I am not an expert in mongoDB neither in ReactiveMongo but it seems that you are trying to use a NoSQL database in the same way as you would use standard SQL databases. Note that mongoDB is asynchronous which means that operations may be executed in some future, this is why insertion/update operations do not return affected documents. Regarding your questions:
1 To insert the objects if they do not exist and get the information of which objects that have been inserted?
You should probably look at the mongoDB db.collection.update() method and call it with the upsert parameter as true. If you can afford it, this will either update documents if they already exist in database or insert them otherwise. Again, this operation does not return affected documents but you can check how many documents have been affected by accessing the last error. See reactivemongo.api.collections.GenericCollection#update which returns a Future[LastError].
2 For all the objects that are inserted, add them to a list and then return it with the Ok() call.
Once again, inserted/updated documents will not be returned. If you really need to return the complete affected document back, you will need to make another query to retrieve matching documents.
I would probably rewrite your code this way (without error/failure handling):
def dostuff() = Action {
implicit request =>
form.bindFromRequest.fold(
errors => BadRequest(views.html.invite(errors)),
form => {
val objectsReadyForSave = createObjects(form.companyId, form.companyName, sms_pattern.findAllIn(form.phoneNumbers).toSet)
Async {
val operations = for {
data <- objectsReadyForSave
} yield collection.update(BSONDocument("cId" -> data.cId.get, "userId" -> data.userId.get), data, upsert = true)
Future.sequence(operations).map {
lastErrors =>
Ok("Documents probably inserted/updated!")
}
}
}
)
}
See also Scala Futures: http://docs.scala-lang.org/overviews/core/futures.html
This is really useful! ;)
Here's how I'd rewrote it.
def dostuff() = Action { implicit request =>
form.bindFromRequest.fold(
errors => BadRequest(views.html.invite(errors)),
form => {
createObjects(form.companyId,
form.companyName,
sms_pattern.findAllIn(form.phoneNumbers).toSet).map(ƒ)

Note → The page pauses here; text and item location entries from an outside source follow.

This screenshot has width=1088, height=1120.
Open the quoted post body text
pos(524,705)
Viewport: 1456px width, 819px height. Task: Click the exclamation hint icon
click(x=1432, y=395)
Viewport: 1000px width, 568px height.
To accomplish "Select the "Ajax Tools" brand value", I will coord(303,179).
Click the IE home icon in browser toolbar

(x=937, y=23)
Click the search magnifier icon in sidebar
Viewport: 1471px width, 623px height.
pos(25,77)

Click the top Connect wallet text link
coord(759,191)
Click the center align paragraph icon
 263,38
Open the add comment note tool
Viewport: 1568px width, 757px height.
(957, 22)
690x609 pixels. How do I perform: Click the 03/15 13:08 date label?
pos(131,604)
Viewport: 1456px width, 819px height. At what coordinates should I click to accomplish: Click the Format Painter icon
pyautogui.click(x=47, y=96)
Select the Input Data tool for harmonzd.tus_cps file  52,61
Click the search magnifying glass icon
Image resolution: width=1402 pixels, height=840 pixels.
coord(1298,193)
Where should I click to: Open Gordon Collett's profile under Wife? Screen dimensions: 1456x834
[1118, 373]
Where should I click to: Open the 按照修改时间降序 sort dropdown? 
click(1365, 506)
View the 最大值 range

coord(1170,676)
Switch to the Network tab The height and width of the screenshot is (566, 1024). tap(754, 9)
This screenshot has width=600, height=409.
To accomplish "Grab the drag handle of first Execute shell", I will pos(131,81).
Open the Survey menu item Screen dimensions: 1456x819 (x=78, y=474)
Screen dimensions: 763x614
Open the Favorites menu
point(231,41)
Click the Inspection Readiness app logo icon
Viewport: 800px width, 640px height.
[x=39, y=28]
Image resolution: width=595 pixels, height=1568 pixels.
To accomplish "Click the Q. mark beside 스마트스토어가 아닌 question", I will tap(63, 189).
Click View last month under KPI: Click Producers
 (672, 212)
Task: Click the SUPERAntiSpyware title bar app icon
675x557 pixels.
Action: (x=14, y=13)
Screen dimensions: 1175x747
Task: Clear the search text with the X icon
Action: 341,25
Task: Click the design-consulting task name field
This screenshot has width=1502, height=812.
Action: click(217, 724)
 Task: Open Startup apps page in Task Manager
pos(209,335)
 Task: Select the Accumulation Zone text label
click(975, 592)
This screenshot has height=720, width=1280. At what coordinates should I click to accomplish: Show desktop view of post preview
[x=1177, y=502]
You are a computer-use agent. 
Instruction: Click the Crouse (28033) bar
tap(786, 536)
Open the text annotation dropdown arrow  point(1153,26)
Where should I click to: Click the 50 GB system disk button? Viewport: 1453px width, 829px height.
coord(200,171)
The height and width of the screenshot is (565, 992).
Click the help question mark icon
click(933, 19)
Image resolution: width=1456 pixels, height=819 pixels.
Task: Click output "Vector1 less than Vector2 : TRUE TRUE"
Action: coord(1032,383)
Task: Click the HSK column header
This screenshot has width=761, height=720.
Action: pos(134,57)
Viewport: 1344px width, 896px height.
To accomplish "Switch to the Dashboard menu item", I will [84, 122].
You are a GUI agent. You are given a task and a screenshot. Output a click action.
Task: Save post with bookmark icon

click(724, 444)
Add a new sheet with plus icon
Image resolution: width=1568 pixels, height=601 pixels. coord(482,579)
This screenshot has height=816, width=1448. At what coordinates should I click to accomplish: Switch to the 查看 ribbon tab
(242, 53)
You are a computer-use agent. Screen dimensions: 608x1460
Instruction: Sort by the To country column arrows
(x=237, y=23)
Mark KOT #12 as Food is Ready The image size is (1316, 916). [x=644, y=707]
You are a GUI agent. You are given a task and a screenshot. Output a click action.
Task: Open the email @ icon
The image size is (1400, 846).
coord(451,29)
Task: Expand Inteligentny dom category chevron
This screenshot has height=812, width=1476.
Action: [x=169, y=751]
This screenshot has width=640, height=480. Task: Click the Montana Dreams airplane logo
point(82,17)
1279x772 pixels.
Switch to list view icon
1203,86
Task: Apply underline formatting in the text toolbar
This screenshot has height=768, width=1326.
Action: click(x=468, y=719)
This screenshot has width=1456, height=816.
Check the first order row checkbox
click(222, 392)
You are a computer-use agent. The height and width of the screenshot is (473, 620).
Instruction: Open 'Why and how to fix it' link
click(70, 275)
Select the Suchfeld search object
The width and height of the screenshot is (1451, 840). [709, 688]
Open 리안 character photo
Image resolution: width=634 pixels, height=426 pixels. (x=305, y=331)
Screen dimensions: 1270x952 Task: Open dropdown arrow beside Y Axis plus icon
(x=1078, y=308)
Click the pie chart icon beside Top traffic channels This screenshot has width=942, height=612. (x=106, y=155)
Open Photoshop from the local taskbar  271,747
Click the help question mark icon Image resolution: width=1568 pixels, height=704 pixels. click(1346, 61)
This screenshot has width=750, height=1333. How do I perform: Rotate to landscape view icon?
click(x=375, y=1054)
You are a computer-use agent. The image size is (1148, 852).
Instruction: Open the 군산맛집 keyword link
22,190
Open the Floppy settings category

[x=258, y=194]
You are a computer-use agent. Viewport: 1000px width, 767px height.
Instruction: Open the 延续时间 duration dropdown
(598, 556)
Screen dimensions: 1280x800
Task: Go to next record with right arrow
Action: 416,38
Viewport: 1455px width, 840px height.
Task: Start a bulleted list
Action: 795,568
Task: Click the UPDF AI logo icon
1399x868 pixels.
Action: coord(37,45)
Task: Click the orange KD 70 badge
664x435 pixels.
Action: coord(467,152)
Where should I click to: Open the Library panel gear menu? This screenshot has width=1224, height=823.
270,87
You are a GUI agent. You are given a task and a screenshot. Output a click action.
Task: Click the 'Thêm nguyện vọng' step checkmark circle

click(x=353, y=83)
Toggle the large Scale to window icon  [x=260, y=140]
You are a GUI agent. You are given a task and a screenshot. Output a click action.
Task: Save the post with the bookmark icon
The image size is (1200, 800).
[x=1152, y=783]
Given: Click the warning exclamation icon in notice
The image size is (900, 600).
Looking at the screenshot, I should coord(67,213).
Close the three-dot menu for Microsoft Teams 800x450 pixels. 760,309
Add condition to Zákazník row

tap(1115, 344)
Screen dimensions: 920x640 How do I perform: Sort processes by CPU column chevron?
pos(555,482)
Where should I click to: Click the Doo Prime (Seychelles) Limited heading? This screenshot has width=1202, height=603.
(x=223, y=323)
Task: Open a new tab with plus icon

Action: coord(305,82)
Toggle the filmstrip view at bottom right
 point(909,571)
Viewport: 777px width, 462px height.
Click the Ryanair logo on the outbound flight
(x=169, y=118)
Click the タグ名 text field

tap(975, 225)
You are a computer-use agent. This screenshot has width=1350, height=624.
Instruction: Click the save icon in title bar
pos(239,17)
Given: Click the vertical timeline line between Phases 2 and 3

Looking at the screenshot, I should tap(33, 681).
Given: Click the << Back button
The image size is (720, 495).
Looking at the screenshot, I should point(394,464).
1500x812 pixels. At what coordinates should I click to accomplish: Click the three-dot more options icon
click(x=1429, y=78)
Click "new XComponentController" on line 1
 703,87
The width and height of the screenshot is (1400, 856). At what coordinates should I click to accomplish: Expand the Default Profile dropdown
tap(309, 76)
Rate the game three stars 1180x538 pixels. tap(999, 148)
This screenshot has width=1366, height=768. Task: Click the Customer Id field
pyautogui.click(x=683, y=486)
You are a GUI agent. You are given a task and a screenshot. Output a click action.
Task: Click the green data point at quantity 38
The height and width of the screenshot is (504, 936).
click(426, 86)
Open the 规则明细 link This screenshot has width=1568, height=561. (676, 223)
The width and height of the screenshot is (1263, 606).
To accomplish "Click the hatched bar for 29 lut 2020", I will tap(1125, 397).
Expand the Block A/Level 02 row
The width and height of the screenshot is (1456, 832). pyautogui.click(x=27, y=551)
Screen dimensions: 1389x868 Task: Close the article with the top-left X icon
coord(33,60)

Ok(views.html.invite(form))
}
)
}
// ...
// In the model
// ...
def ƒ(cId: Option[String], userId: Option[String], logger: Logger) = {
// You need to handle the case where obj.cId or obj.userId are None
collection.find(BSONDocument("cId" -> obj.cId.get, "userId" -> obj.userId.get))
.cursor
.headOption
.map { maybeFound =>
maybeFound map { _ =>
logger.info("Record found, do not insert")
} getOrElse {
collection.insert(obj)
}
}
}
There may be some syntax errors, but the idea is there.